Monday rant time: As Rafe Needleman writes in Red Herring, "When it comes to advice about Web sites, email from 'xxxfoxylady@hotbot.com' is likely to get ignored. But advice from a friend will cut right through." So, Gazooba's idea is to reward people for recommending sites to their friends, by distributing points (about $.10/visitor) based on the number of people who follow a link you send them. And it's done on a multi-level type of approach, so you also get "points" for your friends' recommendations, and their friends', etc. They even have the classic x5x5x5 table right on their home page -- straight out of the chain-letter/pyramid scheme world.

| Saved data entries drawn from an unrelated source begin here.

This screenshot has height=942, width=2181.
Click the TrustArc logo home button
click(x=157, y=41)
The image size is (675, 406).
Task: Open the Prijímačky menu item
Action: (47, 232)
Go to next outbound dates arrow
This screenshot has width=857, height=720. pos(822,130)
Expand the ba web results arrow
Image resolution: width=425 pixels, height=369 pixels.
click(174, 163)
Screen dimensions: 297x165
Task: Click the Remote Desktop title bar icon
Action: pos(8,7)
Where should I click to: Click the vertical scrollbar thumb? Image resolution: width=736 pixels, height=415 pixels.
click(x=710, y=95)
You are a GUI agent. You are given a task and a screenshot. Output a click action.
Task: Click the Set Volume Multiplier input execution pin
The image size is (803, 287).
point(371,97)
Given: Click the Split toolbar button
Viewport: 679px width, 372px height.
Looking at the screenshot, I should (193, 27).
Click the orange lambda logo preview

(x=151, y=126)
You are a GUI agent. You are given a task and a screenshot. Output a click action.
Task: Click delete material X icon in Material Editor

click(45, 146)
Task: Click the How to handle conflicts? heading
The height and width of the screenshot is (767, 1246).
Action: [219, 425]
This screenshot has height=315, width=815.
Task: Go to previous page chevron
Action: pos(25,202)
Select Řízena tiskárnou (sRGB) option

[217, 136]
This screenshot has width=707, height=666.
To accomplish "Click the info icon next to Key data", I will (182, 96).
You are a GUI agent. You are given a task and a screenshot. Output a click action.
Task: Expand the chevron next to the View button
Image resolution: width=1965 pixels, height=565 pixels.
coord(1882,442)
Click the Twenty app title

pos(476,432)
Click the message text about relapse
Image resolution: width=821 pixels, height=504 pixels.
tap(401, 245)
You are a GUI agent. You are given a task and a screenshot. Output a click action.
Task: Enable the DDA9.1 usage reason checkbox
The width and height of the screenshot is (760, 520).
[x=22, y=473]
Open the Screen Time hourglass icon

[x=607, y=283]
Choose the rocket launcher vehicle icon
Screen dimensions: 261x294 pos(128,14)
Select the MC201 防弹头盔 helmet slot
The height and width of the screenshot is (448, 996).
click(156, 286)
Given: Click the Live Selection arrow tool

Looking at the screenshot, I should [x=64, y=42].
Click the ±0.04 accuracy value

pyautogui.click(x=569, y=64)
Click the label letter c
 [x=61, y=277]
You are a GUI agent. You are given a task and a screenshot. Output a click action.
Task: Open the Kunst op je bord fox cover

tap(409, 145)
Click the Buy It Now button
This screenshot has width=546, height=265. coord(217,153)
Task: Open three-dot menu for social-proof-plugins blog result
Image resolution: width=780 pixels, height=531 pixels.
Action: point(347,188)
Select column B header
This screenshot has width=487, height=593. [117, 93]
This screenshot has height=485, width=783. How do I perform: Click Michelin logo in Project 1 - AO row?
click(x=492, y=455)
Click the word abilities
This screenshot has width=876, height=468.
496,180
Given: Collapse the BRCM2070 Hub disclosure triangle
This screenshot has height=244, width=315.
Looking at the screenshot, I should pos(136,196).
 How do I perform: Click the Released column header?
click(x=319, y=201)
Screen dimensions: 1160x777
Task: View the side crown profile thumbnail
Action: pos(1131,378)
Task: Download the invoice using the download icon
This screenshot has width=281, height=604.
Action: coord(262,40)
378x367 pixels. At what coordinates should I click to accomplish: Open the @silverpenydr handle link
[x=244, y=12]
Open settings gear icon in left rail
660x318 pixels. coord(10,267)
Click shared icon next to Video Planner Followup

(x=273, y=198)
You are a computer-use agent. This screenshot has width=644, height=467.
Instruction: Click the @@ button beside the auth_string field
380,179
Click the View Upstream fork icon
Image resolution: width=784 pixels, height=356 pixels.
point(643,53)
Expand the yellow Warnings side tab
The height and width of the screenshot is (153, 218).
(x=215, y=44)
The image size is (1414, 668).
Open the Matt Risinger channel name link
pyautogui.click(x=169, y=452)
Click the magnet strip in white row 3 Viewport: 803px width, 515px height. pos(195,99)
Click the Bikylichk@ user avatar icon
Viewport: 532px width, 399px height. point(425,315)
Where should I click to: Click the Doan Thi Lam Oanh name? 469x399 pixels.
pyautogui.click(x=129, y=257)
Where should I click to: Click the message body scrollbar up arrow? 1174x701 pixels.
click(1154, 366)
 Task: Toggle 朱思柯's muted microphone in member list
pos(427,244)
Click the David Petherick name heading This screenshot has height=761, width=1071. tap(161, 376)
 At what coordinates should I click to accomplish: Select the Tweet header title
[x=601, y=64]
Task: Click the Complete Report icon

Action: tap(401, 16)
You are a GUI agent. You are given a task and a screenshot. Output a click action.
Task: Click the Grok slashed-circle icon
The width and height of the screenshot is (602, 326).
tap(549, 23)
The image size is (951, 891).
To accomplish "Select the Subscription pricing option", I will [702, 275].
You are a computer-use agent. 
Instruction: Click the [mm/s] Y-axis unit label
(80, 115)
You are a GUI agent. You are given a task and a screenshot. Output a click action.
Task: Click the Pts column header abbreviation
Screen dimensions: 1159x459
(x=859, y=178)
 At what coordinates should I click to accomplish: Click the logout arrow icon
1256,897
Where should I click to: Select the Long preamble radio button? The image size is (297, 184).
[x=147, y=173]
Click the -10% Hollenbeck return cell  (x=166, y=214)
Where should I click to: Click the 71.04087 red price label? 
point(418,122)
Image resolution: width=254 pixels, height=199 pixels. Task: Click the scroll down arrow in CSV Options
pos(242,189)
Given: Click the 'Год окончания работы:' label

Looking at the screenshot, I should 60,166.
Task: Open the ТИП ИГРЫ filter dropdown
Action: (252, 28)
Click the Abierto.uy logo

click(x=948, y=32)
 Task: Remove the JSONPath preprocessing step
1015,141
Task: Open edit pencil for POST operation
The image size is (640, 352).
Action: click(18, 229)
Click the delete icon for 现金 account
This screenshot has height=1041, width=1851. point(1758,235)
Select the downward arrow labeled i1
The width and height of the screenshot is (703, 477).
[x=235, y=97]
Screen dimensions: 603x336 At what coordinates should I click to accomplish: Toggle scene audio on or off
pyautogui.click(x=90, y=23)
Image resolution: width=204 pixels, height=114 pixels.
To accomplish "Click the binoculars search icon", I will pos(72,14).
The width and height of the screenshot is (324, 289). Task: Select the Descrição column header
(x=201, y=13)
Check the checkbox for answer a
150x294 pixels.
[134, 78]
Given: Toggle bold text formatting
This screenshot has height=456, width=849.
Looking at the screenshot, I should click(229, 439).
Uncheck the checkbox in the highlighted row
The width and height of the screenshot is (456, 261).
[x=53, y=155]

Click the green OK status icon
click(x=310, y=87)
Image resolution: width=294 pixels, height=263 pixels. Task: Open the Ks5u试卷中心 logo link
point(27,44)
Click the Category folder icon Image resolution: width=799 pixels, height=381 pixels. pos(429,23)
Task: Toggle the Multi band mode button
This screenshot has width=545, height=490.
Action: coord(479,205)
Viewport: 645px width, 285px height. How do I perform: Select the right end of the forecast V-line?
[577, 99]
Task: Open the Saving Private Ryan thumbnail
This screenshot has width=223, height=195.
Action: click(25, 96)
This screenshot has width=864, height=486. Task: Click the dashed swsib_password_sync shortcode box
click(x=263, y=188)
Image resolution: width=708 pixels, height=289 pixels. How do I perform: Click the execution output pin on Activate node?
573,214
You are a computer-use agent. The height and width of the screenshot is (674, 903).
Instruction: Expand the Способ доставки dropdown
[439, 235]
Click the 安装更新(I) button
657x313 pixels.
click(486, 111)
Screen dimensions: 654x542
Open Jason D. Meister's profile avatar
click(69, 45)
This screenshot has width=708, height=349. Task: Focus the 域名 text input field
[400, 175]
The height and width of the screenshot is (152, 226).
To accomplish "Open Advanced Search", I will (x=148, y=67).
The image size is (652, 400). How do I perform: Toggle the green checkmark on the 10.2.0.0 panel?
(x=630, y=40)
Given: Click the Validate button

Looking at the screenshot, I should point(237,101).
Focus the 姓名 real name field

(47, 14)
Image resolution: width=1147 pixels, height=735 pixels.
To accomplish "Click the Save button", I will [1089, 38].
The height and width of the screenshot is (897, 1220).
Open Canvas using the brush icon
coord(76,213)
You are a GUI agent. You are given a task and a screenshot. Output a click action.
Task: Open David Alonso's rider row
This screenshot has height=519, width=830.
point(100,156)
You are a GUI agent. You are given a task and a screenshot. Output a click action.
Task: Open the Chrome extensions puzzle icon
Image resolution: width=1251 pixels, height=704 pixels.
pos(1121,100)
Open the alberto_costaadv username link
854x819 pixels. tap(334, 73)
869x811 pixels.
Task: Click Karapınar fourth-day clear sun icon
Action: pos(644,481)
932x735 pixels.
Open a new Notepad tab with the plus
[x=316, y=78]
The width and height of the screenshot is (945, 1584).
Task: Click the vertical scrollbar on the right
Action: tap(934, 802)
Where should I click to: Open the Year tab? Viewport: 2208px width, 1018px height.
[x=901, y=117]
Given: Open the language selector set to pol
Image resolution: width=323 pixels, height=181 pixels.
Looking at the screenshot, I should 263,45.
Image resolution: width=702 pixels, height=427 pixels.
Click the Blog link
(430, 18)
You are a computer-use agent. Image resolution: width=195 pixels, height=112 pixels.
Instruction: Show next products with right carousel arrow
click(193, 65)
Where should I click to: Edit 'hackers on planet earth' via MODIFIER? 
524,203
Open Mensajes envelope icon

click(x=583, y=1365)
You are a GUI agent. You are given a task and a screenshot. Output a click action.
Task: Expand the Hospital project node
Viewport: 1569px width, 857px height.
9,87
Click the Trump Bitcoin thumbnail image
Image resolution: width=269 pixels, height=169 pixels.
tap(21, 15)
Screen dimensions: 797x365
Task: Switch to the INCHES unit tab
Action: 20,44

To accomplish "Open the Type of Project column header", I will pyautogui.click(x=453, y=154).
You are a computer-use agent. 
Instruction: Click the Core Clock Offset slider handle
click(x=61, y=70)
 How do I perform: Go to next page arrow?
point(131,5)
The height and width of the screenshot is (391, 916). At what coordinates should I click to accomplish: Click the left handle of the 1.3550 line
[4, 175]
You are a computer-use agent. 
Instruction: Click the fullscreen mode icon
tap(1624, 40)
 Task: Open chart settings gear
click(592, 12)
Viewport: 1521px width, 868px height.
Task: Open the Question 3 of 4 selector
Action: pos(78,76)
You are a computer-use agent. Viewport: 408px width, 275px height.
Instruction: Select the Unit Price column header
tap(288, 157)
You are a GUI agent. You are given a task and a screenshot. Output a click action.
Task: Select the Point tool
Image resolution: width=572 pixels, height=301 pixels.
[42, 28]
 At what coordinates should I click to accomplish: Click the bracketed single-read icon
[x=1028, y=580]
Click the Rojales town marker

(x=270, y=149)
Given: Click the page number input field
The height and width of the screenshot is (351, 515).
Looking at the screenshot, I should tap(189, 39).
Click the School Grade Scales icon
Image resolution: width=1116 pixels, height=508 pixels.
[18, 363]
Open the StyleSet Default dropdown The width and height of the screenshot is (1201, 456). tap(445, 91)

The thing that hardly needs stated, but I'm going to anyway, since Red Herring fails to, is that if someone's getting a kick-back for recommending something to you, the recommendation kinda looses its cred -- even if it is from a "friend." (This isn't, IMO, the same as including your Amazon associate ID when you link to a book from your web site, as that's something you're writing about anyway, presumably, you're not specifically sending email -- some might consider it spam -- specifically to get this kick-back.) When you add the "multi-level effect" -- i.e., the desire to benefit from other people's efforts, which tends to be a siren call for sleazes of the world, the concept gets even more worthless.


With all the interesting and valuable web offerings just waiting to be created, the fact that anyone is spending their time on such a venture is, well...I guess it's not surprising at all -- there's a lot more worthless things out there. It wouldn't even bear mention if Red Herring hadn't named Gazooba one of the top twenty emerging technology companies for 2000M, which is what set off this rant.


Back to your normally scheduled programming...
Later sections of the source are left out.